Task input below:

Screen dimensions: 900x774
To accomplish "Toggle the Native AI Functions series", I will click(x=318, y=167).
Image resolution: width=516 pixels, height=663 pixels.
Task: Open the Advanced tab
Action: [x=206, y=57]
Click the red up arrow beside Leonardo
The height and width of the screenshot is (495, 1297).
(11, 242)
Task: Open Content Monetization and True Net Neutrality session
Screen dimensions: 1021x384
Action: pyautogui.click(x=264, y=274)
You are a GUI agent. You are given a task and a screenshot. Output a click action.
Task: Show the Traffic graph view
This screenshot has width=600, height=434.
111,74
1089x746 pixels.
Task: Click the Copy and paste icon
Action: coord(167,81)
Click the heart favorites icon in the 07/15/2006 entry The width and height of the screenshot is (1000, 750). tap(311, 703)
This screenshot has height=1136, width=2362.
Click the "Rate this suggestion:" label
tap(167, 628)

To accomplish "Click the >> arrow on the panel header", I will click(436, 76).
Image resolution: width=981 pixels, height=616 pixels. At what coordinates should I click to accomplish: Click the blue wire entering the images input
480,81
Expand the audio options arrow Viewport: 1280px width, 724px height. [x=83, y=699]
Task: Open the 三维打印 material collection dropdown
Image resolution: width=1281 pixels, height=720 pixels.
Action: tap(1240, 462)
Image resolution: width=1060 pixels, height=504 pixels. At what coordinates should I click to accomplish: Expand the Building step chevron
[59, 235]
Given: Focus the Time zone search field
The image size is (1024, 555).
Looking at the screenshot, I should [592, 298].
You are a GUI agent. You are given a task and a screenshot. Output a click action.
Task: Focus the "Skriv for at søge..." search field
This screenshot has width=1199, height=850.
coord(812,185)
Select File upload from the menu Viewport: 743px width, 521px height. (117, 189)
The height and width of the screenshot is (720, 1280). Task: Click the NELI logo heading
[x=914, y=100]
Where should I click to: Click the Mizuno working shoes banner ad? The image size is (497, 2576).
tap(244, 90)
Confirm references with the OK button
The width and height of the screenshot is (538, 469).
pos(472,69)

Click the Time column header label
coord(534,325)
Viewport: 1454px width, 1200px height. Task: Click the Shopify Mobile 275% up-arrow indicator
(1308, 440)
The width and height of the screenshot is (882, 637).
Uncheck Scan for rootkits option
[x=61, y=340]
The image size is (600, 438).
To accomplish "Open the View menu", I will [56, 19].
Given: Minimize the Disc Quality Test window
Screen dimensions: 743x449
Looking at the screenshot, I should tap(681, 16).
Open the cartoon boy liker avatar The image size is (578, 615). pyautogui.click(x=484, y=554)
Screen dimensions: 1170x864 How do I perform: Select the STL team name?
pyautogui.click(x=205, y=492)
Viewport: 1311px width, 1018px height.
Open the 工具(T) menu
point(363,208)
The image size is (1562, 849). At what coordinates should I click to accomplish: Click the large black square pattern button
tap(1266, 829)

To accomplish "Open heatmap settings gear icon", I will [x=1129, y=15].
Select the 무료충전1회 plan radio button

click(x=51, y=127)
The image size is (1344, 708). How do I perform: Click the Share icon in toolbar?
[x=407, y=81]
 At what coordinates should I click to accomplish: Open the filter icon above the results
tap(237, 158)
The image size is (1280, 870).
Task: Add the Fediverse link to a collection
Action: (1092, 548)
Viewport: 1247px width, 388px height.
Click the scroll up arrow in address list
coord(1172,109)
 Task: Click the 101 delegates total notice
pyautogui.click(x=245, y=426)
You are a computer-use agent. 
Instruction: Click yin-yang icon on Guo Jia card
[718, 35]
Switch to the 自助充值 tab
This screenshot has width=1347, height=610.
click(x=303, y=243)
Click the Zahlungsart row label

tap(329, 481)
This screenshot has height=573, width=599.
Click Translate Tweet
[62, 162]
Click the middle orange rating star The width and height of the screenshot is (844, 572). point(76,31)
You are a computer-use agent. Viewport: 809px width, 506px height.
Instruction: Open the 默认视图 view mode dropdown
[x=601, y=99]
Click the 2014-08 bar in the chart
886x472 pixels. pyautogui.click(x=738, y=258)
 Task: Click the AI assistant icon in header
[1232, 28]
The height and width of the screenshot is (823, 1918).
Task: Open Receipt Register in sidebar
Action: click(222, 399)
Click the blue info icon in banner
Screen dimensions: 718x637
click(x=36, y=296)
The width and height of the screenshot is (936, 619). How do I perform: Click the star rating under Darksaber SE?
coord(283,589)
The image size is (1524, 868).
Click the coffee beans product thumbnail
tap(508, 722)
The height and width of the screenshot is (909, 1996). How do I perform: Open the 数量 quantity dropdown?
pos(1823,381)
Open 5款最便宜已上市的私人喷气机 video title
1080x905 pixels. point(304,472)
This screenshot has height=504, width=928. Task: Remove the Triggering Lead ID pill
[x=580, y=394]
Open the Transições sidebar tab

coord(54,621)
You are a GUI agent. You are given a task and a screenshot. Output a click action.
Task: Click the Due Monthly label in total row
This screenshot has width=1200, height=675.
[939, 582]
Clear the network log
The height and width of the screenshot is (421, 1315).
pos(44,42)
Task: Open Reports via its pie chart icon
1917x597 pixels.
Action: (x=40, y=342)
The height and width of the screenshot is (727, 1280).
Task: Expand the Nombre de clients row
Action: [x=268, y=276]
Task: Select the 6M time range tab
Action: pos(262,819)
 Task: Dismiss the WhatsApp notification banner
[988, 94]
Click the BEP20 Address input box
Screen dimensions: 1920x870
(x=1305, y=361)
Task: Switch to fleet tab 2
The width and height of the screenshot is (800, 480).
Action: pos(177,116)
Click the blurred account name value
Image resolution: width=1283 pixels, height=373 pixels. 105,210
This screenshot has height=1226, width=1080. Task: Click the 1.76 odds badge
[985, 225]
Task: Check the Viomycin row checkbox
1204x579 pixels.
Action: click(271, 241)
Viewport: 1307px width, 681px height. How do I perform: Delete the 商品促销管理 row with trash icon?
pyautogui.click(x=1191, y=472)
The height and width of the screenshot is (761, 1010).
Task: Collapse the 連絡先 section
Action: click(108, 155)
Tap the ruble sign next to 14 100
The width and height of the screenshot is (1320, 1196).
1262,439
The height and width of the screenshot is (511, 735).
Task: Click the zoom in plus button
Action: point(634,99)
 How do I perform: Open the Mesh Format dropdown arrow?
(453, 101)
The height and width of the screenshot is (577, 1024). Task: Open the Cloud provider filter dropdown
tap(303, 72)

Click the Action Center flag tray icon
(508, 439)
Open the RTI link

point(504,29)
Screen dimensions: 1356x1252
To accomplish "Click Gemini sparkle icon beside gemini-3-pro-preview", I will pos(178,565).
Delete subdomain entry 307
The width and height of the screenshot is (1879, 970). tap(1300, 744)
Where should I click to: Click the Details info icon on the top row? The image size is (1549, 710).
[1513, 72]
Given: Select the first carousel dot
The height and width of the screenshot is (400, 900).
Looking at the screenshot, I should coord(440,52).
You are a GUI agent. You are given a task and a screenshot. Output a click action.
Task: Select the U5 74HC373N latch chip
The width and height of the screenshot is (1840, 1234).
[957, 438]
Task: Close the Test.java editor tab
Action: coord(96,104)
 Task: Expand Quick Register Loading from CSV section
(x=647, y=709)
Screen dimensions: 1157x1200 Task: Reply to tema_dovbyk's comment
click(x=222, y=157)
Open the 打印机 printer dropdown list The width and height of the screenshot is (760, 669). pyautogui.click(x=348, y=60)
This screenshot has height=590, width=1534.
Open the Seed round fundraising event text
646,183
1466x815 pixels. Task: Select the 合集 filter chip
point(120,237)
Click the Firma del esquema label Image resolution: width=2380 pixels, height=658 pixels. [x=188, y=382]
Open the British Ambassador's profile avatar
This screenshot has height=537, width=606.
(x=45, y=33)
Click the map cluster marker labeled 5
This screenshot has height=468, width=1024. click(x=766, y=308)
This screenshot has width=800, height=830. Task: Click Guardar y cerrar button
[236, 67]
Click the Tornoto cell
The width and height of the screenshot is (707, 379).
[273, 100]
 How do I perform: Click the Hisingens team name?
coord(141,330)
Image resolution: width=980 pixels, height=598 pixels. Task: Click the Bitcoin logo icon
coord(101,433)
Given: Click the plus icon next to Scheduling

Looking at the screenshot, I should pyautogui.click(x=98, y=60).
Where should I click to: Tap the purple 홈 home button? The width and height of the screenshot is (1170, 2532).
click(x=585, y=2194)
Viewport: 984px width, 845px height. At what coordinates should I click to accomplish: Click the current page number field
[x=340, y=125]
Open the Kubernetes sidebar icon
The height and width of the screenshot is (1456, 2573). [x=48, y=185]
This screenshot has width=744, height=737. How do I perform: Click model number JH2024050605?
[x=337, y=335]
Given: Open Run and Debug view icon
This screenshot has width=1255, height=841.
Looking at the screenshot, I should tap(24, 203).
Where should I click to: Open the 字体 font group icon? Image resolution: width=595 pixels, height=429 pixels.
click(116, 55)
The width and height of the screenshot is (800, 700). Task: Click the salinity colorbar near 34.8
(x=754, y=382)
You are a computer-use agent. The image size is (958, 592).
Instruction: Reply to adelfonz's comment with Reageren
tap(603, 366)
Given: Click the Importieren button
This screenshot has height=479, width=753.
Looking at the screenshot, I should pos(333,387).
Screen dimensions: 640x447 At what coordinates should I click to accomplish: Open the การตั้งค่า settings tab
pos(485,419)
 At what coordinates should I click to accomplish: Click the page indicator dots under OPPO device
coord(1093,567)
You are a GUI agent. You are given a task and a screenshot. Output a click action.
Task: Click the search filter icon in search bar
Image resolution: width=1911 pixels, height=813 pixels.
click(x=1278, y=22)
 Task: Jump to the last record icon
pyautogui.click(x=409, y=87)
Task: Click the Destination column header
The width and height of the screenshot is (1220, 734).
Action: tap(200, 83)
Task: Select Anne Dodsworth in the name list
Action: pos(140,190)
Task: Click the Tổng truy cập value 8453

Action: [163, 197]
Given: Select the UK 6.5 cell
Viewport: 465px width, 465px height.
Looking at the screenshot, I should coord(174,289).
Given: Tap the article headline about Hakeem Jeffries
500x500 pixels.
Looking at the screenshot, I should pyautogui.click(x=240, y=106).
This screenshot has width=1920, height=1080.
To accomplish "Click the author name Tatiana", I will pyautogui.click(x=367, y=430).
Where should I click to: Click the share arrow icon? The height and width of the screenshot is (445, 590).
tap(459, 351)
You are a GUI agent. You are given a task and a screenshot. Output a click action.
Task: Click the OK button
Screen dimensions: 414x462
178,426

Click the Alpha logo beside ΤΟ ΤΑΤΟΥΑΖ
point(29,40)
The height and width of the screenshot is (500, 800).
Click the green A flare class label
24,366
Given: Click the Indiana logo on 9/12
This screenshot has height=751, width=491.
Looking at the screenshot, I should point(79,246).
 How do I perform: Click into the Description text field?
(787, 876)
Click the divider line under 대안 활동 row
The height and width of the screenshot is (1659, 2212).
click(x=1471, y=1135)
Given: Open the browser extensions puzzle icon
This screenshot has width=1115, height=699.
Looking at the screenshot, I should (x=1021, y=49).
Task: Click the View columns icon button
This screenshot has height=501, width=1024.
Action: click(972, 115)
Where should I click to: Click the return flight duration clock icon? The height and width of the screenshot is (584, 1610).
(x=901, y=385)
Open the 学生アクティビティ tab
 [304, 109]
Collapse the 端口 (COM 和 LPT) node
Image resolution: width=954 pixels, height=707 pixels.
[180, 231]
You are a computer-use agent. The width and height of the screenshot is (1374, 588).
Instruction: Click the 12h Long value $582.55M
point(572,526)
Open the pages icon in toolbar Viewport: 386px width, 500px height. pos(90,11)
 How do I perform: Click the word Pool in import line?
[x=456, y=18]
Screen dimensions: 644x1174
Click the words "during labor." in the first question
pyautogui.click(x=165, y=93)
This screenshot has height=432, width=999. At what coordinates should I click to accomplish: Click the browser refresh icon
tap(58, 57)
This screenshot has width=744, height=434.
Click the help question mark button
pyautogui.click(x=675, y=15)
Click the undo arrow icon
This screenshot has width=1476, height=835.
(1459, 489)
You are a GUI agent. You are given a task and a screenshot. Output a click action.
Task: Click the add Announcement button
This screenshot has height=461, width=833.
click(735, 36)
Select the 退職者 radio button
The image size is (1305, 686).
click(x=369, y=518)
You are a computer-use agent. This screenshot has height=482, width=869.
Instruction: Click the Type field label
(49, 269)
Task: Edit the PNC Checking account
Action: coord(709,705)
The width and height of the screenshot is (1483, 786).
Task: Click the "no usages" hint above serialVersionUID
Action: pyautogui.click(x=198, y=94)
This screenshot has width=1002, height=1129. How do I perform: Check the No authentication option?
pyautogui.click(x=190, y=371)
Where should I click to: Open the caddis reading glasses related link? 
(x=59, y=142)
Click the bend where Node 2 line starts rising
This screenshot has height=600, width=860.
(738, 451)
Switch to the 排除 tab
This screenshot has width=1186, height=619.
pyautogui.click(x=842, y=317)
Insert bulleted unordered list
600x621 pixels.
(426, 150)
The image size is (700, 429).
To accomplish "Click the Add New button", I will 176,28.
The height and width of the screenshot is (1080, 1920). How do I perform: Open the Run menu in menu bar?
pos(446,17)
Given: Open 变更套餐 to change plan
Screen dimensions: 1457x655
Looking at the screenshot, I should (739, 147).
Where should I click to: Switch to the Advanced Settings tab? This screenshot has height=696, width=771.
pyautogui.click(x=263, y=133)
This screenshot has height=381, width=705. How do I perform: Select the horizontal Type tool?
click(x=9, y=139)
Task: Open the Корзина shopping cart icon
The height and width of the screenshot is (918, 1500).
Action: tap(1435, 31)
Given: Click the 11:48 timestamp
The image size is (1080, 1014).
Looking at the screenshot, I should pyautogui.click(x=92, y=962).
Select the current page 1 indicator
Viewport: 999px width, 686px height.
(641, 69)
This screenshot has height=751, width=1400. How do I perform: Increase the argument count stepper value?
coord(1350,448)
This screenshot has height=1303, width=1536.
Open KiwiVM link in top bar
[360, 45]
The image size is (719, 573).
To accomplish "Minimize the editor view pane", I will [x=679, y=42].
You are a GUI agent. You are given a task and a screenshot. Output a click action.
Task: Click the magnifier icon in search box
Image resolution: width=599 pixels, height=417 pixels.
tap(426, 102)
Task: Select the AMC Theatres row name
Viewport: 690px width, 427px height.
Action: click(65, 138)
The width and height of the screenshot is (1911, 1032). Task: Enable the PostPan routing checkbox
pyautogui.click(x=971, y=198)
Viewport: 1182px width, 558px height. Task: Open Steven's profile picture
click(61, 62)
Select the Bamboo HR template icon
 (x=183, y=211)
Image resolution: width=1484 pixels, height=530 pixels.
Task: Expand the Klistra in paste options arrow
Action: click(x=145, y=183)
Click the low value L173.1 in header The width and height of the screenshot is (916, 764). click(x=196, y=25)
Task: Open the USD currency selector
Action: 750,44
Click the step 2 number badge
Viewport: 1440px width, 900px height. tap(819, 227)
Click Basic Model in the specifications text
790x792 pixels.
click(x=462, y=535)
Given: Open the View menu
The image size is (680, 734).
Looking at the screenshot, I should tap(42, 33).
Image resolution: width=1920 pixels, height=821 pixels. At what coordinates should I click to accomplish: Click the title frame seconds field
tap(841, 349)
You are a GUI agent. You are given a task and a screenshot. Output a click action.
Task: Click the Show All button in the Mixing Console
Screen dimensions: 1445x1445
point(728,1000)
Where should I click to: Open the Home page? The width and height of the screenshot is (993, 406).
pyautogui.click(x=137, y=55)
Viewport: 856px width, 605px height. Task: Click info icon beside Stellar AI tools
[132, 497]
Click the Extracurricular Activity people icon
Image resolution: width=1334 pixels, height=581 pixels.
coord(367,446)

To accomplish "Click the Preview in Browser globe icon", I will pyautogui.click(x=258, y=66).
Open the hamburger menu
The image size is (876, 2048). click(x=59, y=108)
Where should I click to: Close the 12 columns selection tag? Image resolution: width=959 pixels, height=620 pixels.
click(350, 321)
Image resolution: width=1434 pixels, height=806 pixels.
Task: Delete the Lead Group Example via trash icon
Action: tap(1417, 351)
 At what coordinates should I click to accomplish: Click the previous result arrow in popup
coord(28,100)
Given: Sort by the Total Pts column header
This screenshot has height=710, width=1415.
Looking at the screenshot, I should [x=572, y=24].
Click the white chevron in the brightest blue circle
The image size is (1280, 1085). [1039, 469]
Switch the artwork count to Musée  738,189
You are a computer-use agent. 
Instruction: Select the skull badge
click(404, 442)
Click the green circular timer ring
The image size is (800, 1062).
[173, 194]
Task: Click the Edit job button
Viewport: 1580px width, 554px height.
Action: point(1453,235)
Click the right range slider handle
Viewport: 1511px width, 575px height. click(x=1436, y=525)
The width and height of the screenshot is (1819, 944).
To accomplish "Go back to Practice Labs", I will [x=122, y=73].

End of Task input.

#### Task brief:
Only a number belongs in the answer: state how many lines of the entries above hold "Minimize".

#### Response area:
2